# Best Thing To Clean Watch Glass



## kc104 (May 1, 2009)

On assumption that the watch is water resistant, what would you guys suggest is the best way to clean watch glass.

Saphire or not. I have this watch, when I lightly rub water onto the surface it is just not getting it clean or to sparkle.


----------



## minkle (Mar 17, 2008)

A little limescale remover on a piece of tissue, then glass cleaner on a cloth, job done.


----------



## Hemlock (Aug 20, 2007)

As mine is water resistant and has a metal strap I take it in the shower with me and use soap. The same with my glasses on the advice of my optician.


----------



## JoT (Aug 12, 2003)

Sapphire glass crystals if they aren't coated have a tendnacy to smear in my experience, do you know what type of glass it is?


----------



## s67 (May 4, 2006)

Try windolene.

martyn


----------



## RuskyWatchLover (Nov 12, 2006)

WHAT YOU NEED TO DO:
1. In the thread on cleaning watch glass, what two things does minkle recommend using?
2. Transcribe the watch glass thread from "## kc104 (May" up to and including "cloth, job done.".

Collection entries
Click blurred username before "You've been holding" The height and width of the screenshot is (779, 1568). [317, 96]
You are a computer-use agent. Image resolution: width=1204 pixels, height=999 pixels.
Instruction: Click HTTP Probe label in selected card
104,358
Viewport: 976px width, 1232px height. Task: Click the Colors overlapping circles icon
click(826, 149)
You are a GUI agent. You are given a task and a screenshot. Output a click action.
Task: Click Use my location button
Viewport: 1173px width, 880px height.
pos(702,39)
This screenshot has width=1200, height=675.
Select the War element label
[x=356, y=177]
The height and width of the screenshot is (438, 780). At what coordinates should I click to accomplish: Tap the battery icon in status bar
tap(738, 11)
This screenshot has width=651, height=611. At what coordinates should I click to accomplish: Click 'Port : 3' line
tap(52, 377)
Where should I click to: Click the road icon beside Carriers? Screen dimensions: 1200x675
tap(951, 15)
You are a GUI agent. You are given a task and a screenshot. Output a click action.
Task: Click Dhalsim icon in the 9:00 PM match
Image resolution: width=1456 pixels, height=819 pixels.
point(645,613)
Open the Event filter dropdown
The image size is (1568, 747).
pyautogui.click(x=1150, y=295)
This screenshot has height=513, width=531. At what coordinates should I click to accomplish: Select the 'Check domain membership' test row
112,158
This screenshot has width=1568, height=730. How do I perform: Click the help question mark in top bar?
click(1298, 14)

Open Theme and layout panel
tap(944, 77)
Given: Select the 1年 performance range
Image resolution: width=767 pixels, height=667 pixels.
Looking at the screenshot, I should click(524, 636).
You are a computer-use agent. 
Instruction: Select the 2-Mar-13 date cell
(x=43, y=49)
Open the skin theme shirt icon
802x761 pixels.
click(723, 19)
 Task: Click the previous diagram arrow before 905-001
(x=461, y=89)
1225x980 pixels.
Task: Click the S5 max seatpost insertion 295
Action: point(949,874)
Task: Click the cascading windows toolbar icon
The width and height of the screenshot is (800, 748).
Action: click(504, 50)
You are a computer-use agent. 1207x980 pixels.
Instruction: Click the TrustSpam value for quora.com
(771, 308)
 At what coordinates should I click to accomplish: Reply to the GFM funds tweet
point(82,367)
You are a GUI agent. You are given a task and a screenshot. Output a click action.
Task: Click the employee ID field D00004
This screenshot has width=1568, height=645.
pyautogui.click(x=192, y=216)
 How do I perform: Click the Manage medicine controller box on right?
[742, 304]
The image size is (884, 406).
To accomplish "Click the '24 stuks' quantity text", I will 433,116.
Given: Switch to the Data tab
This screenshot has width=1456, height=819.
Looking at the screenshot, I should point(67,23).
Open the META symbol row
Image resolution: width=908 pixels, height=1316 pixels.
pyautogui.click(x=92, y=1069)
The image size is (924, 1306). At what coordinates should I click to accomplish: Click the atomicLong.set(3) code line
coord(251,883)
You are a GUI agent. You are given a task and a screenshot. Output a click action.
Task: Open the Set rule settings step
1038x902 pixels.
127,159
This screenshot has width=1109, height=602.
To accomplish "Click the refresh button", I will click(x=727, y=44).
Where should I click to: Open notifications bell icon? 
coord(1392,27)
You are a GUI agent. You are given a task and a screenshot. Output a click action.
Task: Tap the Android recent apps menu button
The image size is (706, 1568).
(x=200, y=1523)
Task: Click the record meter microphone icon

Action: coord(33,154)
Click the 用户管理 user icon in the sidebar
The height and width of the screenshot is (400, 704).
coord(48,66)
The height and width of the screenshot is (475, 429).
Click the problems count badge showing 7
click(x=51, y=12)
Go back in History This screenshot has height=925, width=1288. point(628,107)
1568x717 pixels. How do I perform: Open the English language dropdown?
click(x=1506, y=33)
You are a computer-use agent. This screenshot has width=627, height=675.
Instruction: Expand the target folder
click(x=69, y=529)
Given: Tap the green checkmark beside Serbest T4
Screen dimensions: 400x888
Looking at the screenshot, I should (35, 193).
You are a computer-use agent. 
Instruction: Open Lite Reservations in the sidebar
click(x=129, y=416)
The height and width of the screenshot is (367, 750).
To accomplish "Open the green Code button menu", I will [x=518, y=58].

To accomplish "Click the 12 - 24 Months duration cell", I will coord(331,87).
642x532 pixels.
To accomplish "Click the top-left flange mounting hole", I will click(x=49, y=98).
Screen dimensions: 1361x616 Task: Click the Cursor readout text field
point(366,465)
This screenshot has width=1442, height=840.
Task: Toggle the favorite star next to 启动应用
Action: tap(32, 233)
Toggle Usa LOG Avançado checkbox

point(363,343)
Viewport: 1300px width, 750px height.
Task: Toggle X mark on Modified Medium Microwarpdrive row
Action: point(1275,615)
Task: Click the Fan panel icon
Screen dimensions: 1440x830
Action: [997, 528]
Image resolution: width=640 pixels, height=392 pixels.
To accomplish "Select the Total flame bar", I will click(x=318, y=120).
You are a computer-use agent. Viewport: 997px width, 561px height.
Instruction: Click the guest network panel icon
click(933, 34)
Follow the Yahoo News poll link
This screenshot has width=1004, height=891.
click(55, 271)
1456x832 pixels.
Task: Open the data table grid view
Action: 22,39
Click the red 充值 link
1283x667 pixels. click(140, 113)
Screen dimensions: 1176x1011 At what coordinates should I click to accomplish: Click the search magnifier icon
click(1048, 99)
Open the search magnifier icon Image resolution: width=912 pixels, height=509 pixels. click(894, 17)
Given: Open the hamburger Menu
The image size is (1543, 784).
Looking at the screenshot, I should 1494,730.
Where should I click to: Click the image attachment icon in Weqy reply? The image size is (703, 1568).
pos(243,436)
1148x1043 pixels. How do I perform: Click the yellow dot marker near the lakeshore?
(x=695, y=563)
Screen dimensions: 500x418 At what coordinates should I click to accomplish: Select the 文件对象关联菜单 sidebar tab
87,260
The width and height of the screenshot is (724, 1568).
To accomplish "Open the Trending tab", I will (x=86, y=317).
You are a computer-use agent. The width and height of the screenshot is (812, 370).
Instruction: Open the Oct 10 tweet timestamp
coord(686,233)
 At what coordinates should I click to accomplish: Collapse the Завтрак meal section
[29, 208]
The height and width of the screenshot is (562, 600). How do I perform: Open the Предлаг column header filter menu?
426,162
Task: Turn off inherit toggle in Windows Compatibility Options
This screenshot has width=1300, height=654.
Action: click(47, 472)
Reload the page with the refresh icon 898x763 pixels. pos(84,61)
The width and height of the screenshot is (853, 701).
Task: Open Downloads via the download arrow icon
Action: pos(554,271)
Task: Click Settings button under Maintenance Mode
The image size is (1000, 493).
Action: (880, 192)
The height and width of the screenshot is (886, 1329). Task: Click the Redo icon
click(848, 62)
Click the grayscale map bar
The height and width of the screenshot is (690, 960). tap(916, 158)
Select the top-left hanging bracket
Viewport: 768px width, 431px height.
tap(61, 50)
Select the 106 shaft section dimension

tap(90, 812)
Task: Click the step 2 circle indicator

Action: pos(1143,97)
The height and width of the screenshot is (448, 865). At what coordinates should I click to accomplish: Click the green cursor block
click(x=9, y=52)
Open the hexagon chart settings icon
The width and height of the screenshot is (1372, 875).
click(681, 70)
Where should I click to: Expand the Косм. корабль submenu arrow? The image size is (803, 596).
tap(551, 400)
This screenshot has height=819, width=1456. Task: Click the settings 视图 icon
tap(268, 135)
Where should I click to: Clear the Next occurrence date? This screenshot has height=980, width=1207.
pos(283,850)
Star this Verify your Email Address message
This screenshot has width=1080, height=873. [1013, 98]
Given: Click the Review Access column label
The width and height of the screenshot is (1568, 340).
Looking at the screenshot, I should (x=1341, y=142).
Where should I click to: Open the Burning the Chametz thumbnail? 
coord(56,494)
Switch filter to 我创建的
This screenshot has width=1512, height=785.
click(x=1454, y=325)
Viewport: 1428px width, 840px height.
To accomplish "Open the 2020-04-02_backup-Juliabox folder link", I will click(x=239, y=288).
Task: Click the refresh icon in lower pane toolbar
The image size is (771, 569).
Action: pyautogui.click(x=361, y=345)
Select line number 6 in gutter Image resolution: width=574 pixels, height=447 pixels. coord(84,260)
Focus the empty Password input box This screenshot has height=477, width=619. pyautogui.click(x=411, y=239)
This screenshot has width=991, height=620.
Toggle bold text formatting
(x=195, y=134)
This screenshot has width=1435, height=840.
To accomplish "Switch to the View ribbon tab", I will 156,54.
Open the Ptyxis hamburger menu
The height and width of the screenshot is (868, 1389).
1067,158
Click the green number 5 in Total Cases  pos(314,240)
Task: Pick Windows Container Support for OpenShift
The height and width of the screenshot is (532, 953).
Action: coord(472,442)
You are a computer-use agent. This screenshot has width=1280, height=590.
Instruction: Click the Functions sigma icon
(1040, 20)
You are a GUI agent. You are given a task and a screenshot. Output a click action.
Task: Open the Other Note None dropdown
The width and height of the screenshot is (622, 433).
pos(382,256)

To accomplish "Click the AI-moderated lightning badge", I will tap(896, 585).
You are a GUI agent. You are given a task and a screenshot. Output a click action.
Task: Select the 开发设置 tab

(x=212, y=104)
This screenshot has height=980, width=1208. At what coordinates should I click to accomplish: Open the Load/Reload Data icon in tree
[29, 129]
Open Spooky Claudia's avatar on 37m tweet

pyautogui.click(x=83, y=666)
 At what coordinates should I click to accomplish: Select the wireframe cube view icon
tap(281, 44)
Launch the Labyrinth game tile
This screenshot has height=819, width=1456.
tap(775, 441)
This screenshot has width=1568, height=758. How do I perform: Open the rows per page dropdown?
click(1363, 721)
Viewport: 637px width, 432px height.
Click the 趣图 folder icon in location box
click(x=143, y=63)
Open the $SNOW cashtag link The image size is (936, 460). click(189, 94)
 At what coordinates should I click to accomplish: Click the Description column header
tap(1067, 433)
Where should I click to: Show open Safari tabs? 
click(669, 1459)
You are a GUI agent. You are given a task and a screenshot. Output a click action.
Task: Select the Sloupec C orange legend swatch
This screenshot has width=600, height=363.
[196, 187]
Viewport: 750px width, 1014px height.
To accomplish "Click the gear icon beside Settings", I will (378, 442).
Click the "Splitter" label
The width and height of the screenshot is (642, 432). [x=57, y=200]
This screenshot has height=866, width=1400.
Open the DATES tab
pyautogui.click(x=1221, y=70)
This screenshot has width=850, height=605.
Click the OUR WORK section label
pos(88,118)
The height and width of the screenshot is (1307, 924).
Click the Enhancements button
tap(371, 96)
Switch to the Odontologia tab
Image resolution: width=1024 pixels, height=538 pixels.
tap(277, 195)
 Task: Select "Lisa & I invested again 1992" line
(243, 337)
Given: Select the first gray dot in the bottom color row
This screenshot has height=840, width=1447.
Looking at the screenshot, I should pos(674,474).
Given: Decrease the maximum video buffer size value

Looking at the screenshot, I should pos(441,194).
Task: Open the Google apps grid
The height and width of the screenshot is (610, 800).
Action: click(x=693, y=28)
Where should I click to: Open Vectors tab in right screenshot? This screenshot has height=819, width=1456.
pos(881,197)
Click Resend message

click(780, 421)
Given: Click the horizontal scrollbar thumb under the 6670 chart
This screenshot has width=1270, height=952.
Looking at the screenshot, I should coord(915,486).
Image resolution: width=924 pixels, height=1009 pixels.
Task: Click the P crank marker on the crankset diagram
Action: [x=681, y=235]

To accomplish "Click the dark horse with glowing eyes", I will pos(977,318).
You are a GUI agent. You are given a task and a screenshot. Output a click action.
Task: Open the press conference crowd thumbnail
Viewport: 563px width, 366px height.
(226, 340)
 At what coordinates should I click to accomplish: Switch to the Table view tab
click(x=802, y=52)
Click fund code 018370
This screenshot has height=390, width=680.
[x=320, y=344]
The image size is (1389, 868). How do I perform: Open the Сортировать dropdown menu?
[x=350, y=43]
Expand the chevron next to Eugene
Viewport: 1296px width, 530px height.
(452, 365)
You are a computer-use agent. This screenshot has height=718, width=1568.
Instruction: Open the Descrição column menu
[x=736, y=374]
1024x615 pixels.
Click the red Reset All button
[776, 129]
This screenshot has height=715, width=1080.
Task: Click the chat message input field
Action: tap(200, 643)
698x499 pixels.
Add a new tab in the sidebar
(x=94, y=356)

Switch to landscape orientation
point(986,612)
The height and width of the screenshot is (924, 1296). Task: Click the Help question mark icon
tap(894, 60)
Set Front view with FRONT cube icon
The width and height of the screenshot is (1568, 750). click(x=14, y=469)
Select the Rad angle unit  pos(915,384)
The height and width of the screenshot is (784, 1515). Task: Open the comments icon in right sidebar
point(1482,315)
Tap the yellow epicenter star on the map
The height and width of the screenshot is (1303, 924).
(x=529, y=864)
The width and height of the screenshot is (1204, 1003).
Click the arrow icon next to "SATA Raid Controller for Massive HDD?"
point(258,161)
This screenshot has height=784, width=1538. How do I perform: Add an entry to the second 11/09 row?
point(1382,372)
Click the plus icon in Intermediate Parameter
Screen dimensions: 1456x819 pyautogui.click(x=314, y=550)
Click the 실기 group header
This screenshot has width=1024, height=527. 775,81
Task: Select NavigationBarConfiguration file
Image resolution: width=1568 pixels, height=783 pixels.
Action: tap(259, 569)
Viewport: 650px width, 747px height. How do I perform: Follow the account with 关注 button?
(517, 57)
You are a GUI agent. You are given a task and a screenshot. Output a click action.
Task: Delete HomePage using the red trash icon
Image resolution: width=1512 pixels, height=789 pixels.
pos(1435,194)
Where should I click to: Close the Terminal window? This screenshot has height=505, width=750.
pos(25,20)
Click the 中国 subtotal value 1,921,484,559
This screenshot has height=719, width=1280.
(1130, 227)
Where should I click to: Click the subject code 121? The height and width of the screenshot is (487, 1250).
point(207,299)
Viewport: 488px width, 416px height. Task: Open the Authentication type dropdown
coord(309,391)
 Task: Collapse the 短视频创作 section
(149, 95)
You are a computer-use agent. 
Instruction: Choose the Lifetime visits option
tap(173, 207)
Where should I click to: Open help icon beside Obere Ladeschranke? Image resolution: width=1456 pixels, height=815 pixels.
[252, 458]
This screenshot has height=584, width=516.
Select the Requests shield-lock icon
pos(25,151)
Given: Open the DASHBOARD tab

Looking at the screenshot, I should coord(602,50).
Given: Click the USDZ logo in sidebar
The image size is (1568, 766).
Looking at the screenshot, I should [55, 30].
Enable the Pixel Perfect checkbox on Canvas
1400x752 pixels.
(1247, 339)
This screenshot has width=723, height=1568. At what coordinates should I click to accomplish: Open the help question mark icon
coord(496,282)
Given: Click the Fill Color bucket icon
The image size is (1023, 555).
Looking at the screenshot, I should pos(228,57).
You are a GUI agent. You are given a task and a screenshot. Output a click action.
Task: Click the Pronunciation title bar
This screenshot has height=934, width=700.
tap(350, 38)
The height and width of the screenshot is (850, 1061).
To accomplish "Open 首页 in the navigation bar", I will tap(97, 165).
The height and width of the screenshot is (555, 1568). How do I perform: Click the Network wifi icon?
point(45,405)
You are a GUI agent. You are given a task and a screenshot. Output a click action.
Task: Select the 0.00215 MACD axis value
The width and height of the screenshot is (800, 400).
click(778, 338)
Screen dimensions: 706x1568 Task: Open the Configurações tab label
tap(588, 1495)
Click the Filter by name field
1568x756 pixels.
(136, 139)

RESPONSES IN ORDER:
1. A little limescale remover on a piece of tissue, then glass cleaner on a cloth.

2.
## kc104 (May 1, 2009)

On assumption that the watch is water resistant, what would you guys suggest is the best way to clean watch glass.

Saphire or not. I have this watch, when I lightly rub water onto the surface it is just not getting it clean or to sparkle.


----------



## minkle (Mar 17, 2008)

A little limescale remover on a piece of tissue, then glass cleaner on a cloth, job done.